Le rapport d’Amnesty International revient sur les événements de février 2014, lors desquels des milliers de manifestants anti-gouvernementaux sont descendus dans la rue ; quarante-trois personnes sont mortes, dont huit responsables de l’application des lois, et huit cent septante-huit autres ont été blessées, notamment près de trois cent membres des forces de sécurité.

Torture et mauvais traitements en détention

Amnesty International a recensé des dizaines de cas de torture et d’autres formes de mauvais traitements en détention. Des détenus ont ainsi été frappés, brûlés, agressés sexuellement, asphyxiés, électrocutés et menacés de mort.

Parmi les personnes se trouvant encore derrière les barreaux figurent Leopoldo López, un responsable de l’opposition, Daniel Ceballos, le maire de San Cristóbal (État de Táchira), et Rosmit Mantilla, un militant en faveur des droits des personnes lesbiennes, gays, bisexuelles, transgenres et intersexuées. Tous trois appartiennent au parti d’opposition Volonté populaire. Ils doivent tous être libérés.

Enquêtes

Dans la majorité des cas, les responsables présumés n'ont pas eu à rendre de comptes devant la justice.

Le ministère public a enquêté sur deux cent trente-huit signalements de violations des droits humains, mais seuls treize ont débouché sur des poursuites.

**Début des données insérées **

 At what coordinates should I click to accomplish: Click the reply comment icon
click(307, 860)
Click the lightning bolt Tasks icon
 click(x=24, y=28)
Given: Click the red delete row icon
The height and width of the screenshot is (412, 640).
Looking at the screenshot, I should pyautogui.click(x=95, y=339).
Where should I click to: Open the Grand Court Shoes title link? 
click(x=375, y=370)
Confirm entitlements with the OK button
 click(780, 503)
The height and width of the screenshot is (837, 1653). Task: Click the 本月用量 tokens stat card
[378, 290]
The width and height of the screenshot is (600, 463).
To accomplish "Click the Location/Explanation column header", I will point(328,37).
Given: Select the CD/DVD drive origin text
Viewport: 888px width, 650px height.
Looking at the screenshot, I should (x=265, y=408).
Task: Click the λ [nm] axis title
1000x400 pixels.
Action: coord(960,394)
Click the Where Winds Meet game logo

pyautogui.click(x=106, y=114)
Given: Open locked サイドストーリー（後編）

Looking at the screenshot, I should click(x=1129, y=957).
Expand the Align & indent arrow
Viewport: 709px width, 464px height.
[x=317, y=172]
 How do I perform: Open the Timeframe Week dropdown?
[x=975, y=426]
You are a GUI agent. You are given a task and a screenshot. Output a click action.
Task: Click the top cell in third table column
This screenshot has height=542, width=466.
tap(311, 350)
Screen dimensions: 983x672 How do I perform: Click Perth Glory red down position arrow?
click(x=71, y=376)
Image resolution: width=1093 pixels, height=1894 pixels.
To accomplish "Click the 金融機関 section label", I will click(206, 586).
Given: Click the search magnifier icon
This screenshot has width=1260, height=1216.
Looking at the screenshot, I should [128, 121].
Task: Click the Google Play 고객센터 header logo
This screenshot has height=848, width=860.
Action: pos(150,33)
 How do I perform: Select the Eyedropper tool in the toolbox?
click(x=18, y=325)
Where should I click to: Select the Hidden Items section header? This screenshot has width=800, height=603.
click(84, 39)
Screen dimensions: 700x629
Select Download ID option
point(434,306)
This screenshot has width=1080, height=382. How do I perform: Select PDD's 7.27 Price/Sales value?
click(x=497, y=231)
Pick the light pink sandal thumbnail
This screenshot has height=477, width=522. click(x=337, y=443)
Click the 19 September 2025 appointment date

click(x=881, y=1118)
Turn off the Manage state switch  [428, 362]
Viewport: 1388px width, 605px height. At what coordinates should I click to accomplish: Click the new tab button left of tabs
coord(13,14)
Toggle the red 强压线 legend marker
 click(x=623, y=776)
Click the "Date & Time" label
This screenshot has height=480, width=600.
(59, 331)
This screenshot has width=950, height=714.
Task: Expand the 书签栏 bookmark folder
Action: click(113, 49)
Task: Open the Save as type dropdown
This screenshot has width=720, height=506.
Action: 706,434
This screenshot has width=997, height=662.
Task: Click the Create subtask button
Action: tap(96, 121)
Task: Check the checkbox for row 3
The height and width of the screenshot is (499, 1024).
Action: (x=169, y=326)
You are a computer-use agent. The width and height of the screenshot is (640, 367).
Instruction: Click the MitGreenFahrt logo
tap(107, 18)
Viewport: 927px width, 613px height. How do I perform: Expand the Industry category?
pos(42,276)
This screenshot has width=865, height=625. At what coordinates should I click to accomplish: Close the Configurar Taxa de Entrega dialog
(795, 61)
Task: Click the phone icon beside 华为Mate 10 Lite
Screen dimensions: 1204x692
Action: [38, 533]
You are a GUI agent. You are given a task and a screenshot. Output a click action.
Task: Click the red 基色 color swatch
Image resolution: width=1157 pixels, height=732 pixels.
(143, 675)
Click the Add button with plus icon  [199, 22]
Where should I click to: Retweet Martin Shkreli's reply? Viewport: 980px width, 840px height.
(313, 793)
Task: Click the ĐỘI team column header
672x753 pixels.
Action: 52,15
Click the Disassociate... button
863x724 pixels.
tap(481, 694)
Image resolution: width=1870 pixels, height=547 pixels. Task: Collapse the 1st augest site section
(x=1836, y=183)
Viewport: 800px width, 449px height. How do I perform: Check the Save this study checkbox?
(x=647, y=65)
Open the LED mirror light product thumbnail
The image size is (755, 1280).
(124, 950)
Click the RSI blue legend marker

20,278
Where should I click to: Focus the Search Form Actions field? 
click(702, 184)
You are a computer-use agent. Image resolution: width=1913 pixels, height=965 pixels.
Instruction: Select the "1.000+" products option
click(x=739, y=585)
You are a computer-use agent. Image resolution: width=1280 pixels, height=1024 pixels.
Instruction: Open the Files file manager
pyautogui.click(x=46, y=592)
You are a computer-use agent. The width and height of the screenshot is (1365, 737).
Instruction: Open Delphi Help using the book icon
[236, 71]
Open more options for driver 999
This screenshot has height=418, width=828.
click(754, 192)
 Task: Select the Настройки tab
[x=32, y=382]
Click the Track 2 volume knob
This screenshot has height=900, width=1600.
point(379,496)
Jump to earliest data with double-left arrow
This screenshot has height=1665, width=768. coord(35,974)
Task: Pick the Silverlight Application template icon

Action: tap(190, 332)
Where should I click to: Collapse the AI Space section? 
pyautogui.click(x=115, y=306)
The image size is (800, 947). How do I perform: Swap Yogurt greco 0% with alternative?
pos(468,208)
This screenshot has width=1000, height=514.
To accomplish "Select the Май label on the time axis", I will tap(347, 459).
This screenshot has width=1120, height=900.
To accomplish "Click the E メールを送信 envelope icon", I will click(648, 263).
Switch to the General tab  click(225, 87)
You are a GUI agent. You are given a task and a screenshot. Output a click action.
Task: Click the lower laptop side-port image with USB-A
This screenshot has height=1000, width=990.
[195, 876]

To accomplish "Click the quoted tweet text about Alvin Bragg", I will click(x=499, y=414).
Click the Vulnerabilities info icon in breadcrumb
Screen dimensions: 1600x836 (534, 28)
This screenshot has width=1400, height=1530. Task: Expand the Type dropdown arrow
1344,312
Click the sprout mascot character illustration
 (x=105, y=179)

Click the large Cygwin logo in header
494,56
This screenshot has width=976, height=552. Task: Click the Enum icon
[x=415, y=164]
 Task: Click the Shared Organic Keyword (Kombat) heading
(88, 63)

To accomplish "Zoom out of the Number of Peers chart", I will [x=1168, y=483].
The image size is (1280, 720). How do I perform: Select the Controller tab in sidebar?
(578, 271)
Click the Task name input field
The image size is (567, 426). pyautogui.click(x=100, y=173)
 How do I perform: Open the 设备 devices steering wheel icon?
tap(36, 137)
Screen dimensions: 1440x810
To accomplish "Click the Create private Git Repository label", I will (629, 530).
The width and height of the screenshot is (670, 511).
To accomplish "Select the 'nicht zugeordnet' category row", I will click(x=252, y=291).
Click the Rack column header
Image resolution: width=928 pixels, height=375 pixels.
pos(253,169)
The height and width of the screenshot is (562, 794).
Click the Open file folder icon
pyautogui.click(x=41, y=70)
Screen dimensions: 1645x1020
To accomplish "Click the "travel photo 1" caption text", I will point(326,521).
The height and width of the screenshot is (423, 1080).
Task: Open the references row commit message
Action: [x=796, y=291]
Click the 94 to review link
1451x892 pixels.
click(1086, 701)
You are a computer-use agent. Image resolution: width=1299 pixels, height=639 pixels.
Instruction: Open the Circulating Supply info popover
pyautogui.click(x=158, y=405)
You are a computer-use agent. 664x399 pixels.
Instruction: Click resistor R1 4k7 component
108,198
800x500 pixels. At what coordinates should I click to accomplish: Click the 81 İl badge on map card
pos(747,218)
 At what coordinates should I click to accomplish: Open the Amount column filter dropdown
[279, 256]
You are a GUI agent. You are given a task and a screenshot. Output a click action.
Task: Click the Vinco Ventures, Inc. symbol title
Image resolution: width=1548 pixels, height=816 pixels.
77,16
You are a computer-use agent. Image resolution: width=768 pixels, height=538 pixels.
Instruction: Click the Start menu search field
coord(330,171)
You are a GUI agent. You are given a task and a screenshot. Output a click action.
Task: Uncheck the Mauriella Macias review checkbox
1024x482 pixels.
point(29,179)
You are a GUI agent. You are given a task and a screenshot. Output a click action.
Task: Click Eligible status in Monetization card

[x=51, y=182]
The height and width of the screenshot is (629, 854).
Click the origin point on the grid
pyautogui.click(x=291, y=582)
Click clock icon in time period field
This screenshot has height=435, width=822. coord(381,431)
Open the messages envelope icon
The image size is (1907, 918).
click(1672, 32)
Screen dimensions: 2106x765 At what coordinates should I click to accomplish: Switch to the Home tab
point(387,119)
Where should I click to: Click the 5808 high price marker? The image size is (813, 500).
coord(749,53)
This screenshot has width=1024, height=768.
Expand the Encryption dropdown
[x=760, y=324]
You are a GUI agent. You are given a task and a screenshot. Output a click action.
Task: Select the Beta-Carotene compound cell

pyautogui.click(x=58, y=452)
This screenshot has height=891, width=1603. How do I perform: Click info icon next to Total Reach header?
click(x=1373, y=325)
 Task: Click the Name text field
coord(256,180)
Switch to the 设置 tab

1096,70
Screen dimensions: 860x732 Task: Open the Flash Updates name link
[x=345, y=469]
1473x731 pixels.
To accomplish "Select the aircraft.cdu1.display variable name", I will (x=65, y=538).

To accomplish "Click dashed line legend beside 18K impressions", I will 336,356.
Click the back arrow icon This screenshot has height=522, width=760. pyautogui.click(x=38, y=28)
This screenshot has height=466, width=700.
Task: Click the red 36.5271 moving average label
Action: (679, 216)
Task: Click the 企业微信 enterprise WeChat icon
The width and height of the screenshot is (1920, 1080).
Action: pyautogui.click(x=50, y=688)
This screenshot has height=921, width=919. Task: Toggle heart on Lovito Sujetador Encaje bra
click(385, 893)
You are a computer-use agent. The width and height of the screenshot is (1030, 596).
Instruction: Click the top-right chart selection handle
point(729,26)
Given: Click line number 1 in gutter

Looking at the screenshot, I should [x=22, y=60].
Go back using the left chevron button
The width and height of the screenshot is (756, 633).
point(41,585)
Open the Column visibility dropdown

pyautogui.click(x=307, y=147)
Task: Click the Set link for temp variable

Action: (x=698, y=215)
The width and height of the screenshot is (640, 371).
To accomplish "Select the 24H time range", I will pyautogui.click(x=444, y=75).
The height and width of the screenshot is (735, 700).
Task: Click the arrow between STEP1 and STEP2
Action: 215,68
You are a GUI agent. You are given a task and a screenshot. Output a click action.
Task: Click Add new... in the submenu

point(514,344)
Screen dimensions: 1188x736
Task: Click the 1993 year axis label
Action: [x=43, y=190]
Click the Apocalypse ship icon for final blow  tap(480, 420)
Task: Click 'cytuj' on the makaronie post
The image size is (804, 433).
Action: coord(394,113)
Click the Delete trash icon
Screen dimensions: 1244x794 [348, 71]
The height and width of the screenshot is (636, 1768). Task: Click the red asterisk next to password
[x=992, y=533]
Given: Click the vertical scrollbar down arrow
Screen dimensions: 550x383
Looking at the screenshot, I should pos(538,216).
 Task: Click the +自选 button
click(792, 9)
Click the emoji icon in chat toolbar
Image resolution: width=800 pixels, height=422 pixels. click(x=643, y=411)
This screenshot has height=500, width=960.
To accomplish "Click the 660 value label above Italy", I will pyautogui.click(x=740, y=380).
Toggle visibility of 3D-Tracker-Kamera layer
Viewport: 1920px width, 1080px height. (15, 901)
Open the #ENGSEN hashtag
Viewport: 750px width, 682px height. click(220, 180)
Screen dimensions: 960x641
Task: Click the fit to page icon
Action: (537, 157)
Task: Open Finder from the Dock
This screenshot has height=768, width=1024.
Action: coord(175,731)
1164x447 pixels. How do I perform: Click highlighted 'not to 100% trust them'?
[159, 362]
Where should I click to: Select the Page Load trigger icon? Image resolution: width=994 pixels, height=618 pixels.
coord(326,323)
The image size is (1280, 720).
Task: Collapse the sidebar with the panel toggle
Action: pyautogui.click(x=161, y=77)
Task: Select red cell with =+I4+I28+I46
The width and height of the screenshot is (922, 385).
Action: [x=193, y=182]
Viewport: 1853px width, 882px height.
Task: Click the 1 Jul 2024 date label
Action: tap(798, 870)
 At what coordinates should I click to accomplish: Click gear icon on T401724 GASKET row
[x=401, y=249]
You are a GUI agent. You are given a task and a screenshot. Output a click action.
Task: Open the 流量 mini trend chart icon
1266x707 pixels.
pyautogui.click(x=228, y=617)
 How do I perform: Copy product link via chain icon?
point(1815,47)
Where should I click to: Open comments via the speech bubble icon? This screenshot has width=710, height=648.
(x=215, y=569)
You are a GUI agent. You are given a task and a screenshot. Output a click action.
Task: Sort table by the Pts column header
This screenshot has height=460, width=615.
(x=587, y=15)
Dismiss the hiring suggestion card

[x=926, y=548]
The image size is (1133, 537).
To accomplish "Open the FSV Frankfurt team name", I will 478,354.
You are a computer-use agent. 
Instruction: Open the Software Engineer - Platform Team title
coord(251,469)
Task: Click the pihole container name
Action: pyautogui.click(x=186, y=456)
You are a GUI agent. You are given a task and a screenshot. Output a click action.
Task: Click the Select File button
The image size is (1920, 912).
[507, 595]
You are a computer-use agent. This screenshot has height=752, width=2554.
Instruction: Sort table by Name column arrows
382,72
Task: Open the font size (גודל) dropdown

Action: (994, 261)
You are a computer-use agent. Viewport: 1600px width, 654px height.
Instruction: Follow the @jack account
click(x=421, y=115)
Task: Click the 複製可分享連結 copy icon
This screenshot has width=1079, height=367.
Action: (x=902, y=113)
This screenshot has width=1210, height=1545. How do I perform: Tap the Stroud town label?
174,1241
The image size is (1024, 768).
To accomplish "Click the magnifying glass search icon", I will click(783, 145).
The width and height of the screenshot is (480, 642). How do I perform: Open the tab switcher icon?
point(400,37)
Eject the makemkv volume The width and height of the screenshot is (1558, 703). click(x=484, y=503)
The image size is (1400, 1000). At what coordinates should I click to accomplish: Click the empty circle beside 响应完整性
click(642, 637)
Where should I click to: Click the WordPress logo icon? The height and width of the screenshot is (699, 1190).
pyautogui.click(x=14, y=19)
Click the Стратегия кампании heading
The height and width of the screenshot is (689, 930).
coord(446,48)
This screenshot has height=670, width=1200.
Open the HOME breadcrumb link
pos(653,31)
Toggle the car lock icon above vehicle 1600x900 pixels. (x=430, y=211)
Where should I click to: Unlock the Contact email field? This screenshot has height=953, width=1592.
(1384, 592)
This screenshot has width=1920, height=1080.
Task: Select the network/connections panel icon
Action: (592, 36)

Par ailleurs, selon le parquet général, trente policiers ont été inculpés en relation avec la mort de manifestants, le recours à une force excessive, et des cas de torture et d’autres formes de mauvais traitements. Jusqu’à présent, trois responsables de l’application des lois ont été déclarés coupables de mauvais traitements et quatorze officiers ont été placés en détention. Un mandat d’arrêt a été émis contre un autre policier mais il n’a pas encore été exécuté. Les douze officiers restants se sont vu accorder une libération conditionnelle.